Stated exercise A: Reproduce the passage in the Bushman biography starting at "Bushman has been" and ending at "narrative is false.".
Stated exercise B: Extend the Bushman biography with new text that follows on from its final sentence.

Source extract:
— Start —
Bushman has been called "one of the most important scholars of American religious history [of the late 20th century]", and in 2012 a $3 million donation was made to the University of Virginia to establish the Richard Lyman Bushman Chair of Mormon Studies in his honor.

He also serves as one of three general editors of the Joseph Smith Papers.

Richard Bushman states the dominant church history narrative is false.
Biography

Richard L. Bushman was born on June 20, 1931, in Salt Lake City, Utah. His father, Ted Bushman (1902–1980), was a fashion illustrator, advertiser, and department store executive, and his mother, Dorothy Bushman (née Lyman; 1908–1995), was a secretary and homemaker. Bushman's family relocated to Portland, Oregon when he was a small child.

After graduating from high school in 1949, Bushman spent two years as an LDS missionary in the northeastern United States. After completing his missionary service, he matriculated at Harvard University, graduating in 1955 with an A.B. magna cum laude in history. He continued at Harvard as a graduate student, earning A.M. and Ph.D. degrees in the History of American Civilization, where he studied with distinguished early American historian Bernard Bailyn. Bushman taught at Harvard University, Brigham Young University, Boston University, and the University of Delaware before joining the history faculty at Columbia. During the 2007-08 academic year, Bushman served as the Howard W. Hunter Visiting Professor in Mormon Studies at Claremont Graduate University and held a Huntington Library fellowship. Bushman married fellow historian Claudia Lauper Bushman on August 19, 1955. They are the parents of six children.
— End —
[Word and element location entries]
— Start —
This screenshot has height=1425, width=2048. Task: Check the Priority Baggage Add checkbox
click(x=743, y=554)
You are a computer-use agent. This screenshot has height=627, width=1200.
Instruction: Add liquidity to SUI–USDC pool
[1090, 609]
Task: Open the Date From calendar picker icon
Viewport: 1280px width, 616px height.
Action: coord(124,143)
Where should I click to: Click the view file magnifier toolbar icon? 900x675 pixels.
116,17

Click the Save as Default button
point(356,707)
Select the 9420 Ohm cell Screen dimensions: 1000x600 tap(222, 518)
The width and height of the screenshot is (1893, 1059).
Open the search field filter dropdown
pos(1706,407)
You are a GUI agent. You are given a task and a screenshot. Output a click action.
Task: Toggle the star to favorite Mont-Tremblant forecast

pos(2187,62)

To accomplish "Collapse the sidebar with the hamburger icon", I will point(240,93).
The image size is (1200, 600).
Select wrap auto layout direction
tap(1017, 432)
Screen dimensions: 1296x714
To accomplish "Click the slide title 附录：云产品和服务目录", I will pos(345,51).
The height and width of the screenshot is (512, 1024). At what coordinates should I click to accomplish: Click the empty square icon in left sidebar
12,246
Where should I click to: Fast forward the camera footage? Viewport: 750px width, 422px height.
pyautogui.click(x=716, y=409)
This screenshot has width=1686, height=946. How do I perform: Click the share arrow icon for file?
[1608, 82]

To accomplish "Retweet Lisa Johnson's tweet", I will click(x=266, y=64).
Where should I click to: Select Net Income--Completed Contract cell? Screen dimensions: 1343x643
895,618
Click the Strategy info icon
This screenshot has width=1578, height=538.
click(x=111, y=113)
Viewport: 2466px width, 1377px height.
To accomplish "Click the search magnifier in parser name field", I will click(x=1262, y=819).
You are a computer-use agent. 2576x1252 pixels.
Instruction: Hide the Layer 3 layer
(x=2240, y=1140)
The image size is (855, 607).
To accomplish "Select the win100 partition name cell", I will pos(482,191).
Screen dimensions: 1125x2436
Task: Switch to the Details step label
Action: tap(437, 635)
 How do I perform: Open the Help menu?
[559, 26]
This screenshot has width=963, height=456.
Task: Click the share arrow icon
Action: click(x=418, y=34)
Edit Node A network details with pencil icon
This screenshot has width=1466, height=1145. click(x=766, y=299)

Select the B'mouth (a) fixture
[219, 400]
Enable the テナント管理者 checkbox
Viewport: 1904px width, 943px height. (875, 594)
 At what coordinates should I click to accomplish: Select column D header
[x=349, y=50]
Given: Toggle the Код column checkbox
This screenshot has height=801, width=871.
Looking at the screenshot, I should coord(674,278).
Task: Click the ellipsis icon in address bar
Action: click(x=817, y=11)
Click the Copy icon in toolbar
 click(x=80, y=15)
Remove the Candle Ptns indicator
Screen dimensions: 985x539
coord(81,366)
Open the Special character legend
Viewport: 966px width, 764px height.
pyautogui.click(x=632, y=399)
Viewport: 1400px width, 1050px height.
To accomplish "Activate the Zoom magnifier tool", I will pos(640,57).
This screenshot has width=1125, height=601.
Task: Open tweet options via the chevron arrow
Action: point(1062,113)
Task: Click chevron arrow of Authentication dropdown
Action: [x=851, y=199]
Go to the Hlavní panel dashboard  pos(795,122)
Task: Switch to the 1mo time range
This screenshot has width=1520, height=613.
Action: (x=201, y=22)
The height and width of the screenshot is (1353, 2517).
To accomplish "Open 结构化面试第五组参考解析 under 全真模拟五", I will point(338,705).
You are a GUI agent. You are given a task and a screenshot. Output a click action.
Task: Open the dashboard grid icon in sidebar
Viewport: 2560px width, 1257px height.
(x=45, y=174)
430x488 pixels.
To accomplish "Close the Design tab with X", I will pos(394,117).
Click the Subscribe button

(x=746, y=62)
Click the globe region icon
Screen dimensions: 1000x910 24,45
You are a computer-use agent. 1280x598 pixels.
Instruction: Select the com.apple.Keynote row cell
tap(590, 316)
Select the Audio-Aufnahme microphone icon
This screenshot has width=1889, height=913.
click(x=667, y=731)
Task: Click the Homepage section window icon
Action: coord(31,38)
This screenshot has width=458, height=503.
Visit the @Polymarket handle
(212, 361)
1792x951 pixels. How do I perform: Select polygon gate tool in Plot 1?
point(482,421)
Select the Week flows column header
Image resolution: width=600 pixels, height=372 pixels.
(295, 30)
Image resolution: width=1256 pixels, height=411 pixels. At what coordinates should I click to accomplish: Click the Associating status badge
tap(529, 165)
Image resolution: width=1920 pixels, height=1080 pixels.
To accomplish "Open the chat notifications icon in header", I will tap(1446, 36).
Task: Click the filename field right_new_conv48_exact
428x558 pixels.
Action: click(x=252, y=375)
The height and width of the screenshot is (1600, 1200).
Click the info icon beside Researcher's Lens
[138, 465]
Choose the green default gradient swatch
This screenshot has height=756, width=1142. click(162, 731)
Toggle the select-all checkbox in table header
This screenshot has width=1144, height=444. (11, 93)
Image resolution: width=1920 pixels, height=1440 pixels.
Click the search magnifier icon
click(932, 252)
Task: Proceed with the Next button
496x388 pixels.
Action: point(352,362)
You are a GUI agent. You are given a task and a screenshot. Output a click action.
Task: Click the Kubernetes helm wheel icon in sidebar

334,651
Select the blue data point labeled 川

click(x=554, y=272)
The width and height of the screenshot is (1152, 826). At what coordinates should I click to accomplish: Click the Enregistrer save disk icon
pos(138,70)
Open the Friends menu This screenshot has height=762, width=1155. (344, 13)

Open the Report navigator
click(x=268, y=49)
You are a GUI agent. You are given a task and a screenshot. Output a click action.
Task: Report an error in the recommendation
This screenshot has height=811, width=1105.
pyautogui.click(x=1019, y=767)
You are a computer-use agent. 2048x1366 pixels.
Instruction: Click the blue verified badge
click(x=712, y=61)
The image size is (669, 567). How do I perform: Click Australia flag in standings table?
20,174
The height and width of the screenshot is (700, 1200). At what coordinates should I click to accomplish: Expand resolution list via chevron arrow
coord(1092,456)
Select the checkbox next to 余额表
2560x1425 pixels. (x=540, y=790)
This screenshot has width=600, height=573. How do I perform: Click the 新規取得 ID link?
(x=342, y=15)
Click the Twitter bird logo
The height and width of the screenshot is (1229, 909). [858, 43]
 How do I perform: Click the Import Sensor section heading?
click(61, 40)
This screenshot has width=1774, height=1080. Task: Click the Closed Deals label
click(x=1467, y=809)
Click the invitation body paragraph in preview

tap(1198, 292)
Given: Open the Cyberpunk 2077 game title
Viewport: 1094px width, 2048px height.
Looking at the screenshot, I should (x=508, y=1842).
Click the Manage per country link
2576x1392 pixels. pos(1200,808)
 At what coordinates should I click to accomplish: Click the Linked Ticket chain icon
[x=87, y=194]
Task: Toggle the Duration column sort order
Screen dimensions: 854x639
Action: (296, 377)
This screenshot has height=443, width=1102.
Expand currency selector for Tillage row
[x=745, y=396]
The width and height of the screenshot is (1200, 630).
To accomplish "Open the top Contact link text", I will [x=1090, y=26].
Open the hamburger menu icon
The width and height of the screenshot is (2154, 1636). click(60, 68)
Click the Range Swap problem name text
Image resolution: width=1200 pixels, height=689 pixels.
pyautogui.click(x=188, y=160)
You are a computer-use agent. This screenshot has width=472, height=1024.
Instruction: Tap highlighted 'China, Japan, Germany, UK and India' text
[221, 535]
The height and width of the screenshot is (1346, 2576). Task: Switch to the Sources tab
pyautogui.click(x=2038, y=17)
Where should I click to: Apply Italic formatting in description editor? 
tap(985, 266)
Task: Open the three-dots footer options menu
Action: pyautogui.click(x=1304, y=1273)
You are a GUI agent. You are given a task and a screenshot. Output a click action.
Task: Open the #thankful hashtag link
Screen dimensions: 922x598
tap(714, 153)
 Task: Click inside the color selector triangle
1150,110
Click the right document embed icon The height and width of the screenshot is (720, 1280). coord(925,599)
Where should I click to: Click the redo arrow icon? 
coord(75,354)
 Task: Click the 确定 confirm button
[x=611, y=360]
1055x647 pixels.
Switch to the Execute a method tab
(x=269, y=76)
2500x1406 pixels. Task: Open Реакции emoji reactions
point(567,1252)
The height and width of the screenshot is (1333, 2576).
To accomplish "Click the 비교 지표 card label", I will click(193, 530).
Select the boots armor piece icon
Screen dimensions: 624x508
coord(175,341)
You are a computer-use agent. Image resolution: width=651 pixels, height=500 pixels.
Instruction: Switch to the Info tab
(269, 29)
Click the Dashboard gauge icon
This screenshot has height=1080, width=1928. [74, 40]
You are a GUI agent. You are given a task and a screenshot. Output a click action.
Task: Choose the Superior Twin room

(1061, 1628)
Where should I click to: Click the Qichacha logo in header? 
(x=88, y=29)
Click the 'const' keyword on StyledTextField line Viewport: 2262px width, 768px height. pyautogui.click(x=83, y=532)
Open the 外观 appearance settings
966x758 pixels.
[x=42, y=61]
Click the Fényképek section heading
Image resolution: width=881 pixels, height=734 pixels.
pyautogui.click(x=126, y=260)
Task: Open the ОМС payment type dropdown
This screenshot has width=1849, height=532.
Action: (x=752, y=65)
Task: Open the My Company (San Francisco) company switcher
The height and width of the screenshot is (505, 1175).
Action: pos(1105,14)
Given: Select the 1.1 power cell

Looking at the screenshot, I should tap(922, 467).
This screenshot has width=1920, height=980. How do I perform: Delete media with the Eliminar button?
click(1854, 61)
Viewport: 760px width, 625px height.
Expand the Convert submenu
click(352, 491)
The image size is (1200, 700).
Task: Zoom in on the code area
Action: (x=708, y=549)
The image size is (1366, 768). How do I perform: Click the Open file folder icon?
— End —
Expected output A:
Bushman has been called "one of the most important scholars of American religious history [of the late 20th century]", and in 2012 a $3 million donation was made to the University of Virginia to establish the Richard Lyman Bushman Chair of Mormon Studies in his honor.

He also serves as one of three general editors of the Joseph Smith Papers.

Richard Bushman states the dominant church history narrative is false.

Expected output B:
Bushman is a member of The Church of Jesus Christ of Latter-day Saints (LDS Church). He interrupted his undergraduate studies at Harvard to serve as a missionary in New England and Atlantic Canada, and he has held various positions within the LDS Church, including Seminary teacher, bishop, stake president, and stake patriarch.
Honors

Bushman's scholarship includes studies of early American social, cultural, and political history, American religious history, and the history of the LDS Church, and his books have won numerous awards. In 1968, Bushman's From Puritan to Yankee: Character and Social Order in Connecticut, 1690-1765 won the prestigious Bancroft Prize, an award given by the trustees of Columbia University for the year's best book on American history. Bushman has also received the Phi Alpha Theta prize, and Evans Biography Awards, administered by the Mountain West Center for Regional Studies at Utah State University.
In 2006, Bushman received the Mormon History Association's annual 2006 Best Book award for his biography Joseph Smith: Rough Stone Rolling. Bushman has held Guggenheim, Huntington, National Humanities Center, and National Endowment for the Humanities fellowships; and has served as president of the Mormon History Association (1985–1986).